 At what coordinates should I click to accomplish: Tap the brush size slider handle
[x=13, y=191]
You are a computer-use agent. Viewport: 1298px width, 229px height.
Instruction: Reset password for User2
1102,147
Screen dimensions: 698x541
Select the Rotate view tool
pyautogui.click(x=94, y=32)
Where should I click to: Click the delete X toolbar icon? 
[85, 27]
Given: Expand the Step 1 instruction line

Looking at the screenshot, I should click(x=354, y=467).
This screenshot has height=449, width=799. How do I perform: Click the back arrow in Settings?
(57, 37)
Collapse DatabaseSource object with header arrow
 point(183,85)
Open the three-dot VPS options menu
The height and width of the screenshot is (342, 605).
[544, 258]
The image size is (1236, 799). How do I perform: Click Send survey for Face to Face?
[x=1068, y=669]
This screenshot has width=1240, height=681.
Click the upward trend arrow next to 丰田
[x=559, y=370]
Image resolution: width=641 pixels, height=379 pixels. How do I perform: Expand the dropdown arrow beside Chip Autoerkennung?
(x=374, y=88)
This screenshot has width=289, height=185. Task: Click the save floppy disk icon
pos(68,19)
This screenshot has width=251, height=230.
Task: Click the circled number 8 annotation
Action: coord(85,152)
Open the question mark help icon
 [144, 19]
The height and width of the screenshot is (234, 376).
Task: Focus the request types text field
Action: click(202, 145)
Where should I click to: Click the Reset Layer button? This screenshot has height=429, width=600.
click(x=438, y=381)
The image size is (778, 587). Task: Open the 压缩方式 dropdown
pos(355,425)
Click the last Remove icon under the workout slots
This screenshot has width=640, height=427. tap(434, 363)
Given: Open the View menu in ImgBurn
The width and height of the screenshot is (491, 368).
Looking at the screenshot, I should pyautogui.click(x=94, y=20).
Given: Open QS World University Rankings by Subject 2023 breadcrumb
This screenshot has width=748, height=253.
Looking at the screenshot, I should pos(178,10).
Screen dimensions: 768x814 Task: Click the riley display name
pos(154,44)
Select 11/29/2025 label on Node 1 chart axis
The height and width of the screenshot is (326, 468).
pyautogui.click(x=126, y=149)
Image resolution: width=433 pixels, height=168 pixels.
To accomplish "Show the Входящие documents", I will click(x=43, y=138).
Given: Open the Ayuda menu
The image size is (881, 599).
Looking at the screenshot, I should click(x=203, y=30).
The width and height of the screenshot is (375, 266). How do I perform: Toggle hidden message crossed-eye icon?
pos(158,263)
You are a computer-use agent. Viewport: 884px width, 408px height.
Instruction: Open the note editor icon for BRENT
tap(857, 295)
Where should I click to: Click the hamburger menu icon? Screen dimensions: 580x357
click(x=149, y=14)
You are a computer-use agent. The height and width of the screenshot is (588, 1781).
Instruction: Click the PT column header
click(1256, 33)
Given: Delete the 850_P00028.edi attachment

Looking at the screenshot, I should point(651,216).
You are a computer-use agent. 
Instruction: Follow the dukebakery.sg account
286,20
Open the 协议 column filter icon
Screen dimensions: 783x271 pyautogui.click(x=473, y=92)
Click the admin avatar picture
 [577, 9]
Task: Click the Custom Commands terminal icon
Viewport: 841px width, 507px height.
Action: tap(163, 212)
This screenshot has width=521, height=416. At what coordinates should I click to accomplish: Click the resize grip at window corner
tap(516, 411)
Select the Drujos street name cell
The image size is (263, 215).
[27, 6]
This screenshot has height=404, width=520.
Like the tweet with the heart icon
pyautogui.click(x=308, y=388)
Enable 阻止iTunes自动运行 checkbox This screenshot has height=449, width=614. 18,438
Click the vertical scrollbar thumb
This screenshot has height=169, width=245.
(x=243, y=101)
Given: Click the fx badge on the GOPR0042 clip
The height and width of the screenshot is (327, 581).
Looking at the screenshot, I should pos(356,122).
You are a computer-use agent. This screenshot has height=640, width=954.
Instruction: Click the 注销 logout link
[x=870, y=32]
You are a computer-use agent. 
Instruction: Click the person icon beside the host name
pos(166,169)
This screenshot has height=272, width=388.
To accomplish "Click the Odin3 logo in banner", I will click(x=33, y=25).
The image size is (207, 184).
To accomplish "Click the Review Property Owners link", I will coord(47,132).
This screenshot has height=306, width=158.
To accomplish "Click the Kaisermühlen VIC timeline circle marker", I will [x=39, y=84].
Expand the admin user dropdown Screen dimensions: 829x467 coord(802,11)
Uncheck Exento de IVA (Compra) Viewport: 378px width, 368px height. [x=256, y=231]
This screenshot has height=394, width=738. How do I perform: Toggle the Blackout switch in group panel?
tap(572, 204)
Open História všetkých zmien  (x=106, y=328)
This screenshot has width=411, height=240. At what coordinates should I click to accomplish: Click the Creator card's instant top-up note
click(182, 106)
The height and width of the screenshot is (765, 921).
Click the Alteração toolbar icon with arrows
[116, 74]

■ Problem
Select every line of the material above holding the word "will" and copy it.

■ Response for this exercise
To accomplish "Show the Входящие documents", I will click(x=43, y=138).
To accomplish "Click the Odin3 logo in banner", I will click(x=33, y=25).
To accomplish "Click the Review Property Owners link", I will coord(47,132).
To accomplish "Click the Kaisermühlen VIC timeline circle marker", I will [x=39, y=84].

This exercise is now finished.